Selected text
WESTERN COVE HISTORY
2022-2023 Page 8 2022 — CLIMATE COUNCIL REPORT
In May 2022 Australia's Climate Council released the report Uninsurable Nation: Australia's Most Climate- Vulnerable Places.
The report estimates the risks of properties throughout Australia suffering "annual damage costs from extreme weather and climate change that make them effectively uninsurable by 2030." It says that 21 of 281 properties (7.47%) at Nepean Bay are at medium to high risk of becoming uninsurable by 2030. WESTERN COVE'S OLDEST RESIDENT
The oldest resident at Western Cove, who turned 90 in January this year (2022), could be Ron Ward. He moved to Western Cove in 1986 after purchasing a house built in the early 1970s. ![]()
Ron used to be a fisherman working near Port Victoria and Port Augusta.
Fishing led to an interest in meteorology including weather prediction
and reading the publications of the Bureau of Meteorology.

Short task 1
Copy the records verbatim, from the line containing "Task: Go back using Product details arrow" through the line containing "Select the purple".

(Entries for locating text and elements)

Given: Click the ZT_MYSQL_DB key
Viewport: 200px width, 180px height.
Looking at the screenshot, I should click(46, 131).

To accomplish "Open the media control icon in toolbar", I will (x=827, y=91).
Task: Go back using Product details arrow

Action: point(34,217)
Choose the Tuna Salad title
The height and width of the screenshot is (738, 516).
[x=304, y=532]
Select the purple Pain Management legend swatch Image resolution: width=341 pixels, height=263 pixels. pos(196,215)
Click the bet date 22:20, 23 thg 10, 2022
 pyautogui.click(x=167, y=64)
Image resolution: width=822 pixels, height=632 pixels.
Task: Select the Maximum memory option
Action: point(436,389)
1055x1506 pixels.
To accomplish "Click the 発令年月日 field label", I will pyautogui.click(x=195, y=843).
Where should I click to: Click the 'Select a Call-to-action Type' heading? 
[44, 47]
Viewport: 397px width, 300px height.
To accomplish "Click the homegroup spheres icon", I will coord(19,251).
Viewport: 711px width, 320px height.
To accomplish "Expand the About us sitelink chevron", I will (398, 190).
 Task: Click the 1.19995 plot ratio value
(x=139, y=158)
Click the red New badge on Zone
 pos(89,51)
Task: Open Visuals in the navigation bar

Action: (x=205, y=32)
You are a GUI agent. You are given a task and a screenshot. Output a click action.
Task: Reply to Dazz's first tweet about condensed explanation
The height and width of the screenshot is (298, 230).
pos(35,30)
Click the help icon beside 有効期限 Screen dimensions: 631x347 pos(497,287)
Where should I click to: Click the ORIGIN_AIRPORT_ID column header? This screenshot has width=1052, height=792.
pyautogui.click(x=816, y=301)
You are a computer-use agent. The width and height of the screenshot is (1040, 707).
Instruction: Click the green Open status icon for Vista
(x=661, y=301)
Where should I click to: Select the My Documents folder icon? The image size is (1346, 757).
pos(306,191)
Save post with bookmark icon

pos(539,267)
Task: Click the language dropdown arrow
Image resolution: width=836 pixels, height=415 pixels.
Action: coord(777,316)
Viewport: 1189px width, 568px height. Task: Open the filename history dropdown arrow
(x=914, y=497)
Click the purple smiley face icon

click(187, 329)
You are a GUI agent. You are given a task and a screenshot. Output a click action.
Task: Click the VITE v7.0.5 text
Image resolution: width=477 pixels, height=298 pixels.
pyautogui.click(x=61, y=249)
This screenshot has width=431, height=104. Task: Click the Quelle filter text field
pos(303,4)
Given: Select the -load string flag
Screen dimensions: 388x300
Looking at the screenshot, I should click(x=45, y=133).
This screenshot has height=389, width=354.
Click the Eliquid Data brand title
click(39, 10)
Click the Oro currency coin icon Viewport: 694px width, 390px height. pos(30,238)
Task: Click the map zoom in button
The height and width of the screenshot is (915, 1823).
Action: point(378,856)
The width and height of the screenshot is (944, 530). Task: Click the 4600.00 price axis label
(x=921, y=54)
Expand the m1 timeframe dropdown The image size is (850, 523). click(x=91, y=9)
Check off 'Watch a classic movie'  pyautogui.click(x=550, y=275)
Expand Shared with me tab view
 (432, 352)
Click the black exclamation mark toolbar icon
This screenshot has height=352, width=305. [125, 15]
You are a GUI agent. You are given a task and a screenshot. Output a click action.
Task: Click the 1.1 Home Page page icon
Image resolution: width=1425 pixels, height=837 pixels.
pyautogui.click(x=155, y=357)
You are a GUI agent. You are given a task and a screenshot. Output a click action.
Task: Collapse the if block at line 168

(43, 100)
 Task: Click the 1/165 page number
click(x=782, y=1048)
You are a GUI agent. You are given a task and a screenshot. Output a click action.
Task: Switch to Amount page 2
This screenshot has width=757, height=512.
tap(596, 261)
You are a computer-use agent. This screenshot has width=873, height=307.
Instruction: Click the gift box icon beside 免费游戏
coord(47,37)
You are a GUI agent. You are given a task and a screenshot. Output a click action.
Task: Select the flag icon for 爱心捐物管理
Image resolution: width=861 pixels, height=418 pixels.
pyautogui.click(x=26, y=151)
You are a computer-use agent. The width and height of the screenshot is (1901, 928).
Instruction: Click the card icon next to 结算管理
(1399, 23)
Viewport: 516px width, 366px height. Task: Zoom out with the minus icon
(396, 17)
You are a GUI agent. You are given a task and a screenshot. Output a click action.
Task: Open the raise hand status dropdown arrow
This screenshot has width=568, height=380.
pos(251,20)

Short task 2
Using the Western Cove history text, decide whether each statement agrees with it: (a) Ron Ward moved to Western Cove in 1986; (b) the Climate Council report was released in May 2023; (c) Ron Ward once worked as a farmer. Answer yes or no for each and quote the words that settle it.

Complete answer 1
Task: Go back using Product details arrow

Action: point(34,217)
Choose the Tuna Salad title
The height and width of the screenshot is (738, 516).
[x=304, y=532]
Select the purple Pain Management legend swatch Image resolution: width=341 pixels, height=263 pixels. pos(196,215)

Complete answer 2
(a) Yes: "He moved to Western Cove in 1986 after purchasing a house built in the early 1970s."
(b) No: "In May 2022 Australia's Climate Council released the report Uninsurable Nation: Australia's Most Climate- Vulnerable Places."
(c) No: "Ron used to be a fisherman working near Port Victoria and Port Augusta."